= Wendy Murray =

Wendy Murray (formerly Wendy Murray Zoba, born January 1956) is a writer best known for her books about religion.

Wendy Murray grew up in Chagrin Falls, Ohio and earned a Bachelor of Arts degree from Hiram College, Hiram, Ohio (1980), majoring in religion and graduating magna cum laude. She also received membership in Hiram's Phi Beta Kappa society. She completed a master's degree in theological studies (New Testament) at Gordon-Conwell Theological Seminary, S. Hamilton, Massachusetts, graduating magna cum laude in 1985.

She lived in Honduras, Central America for four years where she served as regional correspondent for Time magazine. She worked as writer and editor at Christianity Today magazine from 1995 to 2000 and served as senior writer there through 2005. Her work has taken her all over the world and her feature essays have won awards consistently. She has published extensively in other journals, including Books & Culture, The Christian Century, and Beliefnet.com. She was cited in Brill's Content as being numbered among the nation's leading religion reporters. She has appeared on "Chris Matthew's Hard Ball," "Religion & Ethics Newsweekly" and was invited to speak before a select group of thought leaders by the Carnegie Council in New York City.

She has served as Writer-in-Residence at Gordon College, Wenham, Massachusetts (2004–2005) and adjunct professor of Communication Arts (2008–2011). She has taught in Gordon College's international studies program in Orvieto, Italy.

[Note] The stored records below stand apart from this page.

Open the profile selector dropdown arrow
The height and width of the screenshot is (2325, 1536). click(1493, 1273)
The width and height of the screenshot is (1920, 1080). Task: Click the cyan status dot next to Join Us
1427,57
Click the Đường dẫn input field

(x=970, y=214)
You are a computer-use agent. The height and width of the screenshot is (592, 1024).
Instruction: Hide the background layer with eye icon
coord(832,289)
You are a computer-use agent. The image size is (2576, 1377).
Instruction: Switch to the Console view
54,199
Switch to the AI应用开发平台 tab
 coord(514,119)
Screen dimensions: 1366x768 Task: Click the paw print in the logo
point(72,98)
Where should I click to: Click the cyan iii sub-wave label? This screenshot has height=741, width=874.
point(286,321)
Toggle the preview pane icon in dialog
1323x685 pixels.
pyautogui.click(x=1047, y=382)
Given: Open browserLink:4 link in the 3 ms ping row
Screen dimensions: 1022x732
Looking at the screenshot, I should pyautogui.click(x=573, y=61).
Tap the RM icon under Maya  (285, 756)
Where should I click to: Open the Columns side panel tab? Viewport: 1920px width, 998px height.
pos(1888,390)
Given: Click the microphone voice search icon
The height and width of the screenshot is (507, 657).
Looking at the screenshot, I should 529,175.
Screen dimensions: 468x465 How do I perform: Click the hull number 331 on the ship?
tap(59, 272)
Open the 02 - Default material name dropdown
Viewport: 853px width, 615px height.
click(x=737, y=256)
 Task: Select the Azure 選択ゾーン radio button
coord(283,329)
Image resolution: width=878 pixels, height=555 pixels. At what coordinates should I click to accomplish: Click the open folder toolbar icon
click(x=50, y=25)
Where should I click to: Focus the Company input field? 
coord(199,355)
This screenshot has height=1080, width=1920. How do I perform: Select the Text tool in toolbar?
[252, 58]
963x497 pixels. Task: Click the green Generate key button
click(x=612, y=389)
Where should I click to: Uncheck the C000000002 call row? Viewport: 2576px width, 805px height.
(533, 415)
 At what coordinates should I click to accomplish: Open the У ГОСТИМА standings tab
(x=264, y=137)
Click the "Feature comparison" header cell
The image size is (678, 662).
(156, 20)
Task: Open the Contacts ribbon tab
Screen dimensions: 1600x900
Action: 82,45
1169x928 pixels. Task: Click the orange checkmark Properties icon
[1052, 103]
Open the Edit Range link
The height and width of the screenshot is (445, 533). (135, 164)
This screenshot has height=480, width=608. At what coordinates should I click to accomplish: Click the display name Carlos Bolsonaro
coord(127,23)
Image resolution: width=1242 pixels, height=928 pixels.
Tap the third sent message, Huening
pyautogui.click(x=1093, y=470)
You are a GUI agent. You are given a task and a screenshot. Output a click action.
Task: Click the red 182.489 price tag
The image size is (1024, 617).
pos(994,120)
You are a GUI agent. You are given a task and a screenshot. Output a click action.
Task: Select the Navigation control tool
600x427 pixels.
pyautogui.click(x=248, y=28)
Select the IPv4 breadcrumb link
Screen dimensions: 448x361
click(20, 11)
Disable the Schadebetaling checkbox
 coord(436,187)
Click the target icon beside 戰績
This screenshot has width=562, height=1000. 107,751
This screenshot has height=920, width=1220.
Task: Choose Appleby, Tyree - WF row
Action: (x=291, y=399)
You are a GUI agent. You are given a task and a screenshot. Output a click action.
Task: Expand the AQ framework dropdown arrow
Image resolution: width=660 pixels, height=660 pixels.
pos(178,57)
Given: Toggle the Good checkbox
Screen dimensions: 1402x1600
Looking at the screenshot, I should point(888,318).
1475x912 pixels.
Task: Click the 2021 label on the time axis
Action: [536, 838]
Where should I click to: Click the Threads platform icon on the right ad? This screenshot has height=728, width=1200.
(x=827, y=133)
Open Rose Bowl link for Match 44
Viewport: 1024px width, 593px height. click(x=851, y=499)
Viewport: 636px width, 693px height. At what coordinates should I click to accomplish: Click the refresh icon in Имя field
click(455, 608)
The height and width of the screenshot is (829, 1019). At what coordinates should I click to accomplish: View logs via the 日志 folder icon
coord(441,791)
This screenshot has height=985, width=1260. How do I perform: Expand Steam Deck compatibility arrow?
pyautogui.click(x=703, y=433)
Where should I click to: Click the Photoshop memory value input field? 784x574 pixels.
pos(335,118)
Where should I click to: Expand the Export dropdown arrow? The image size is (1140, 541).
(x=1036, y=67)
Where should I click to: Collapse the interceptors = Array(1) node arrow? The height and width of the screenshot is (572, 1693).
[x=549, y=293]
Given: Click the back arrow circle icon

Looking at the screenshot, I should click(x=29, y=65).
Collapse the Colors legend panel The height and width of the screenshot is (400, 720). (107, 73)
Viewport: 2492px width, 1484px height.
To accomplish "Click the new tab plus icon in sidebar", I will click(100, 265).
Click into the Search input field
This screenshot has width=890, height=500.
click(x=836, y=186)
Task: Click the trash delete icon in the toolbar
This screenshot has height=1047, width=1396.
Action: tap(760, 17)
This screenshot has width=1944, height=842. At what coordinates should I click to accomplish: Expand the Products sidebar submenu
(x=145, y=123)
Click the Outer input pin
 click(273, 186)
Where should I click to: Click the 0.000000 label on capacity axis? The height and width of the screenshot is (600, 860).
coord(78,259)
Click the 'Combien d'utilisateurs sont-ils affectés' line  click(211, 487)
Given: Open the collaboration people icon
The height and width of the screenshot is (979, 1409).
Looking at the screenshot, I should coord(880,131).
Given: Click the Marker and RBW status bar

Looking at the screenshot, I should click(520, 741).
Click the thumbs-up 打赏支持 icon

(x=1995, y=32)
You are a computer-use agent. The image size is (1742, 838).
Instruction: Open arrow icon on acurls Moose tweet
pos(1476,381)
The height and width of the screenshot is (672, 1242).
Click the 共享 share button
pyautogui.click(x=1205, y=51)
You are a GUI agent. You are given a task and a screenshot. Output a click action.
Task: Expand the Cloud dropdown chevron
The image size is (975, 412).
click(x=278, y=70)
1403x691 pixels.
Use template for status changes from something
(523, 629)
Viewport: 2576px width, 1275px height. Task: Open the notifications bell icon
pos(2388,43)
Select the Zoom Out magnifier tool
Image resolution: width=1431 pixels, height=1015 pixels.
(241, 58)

She has published 10 nonfiction books. Her book A Mended and Broken Heart, the Life and Love of Francis of Assisi has won solid and enthusiastic support from the Franciscan community, both in America and in Assisi, Italy, where she lived during the writing of the book. Her eleventh book, and first novel, The Warrior King, came out 2010.

Murray is the daughter of Myles N. Murray (deceased), chemist of founder of the Industrial Electronic Rubber Company (IER), and Barbara Bentel Murray. She was married in 1978 and divorced in 2002.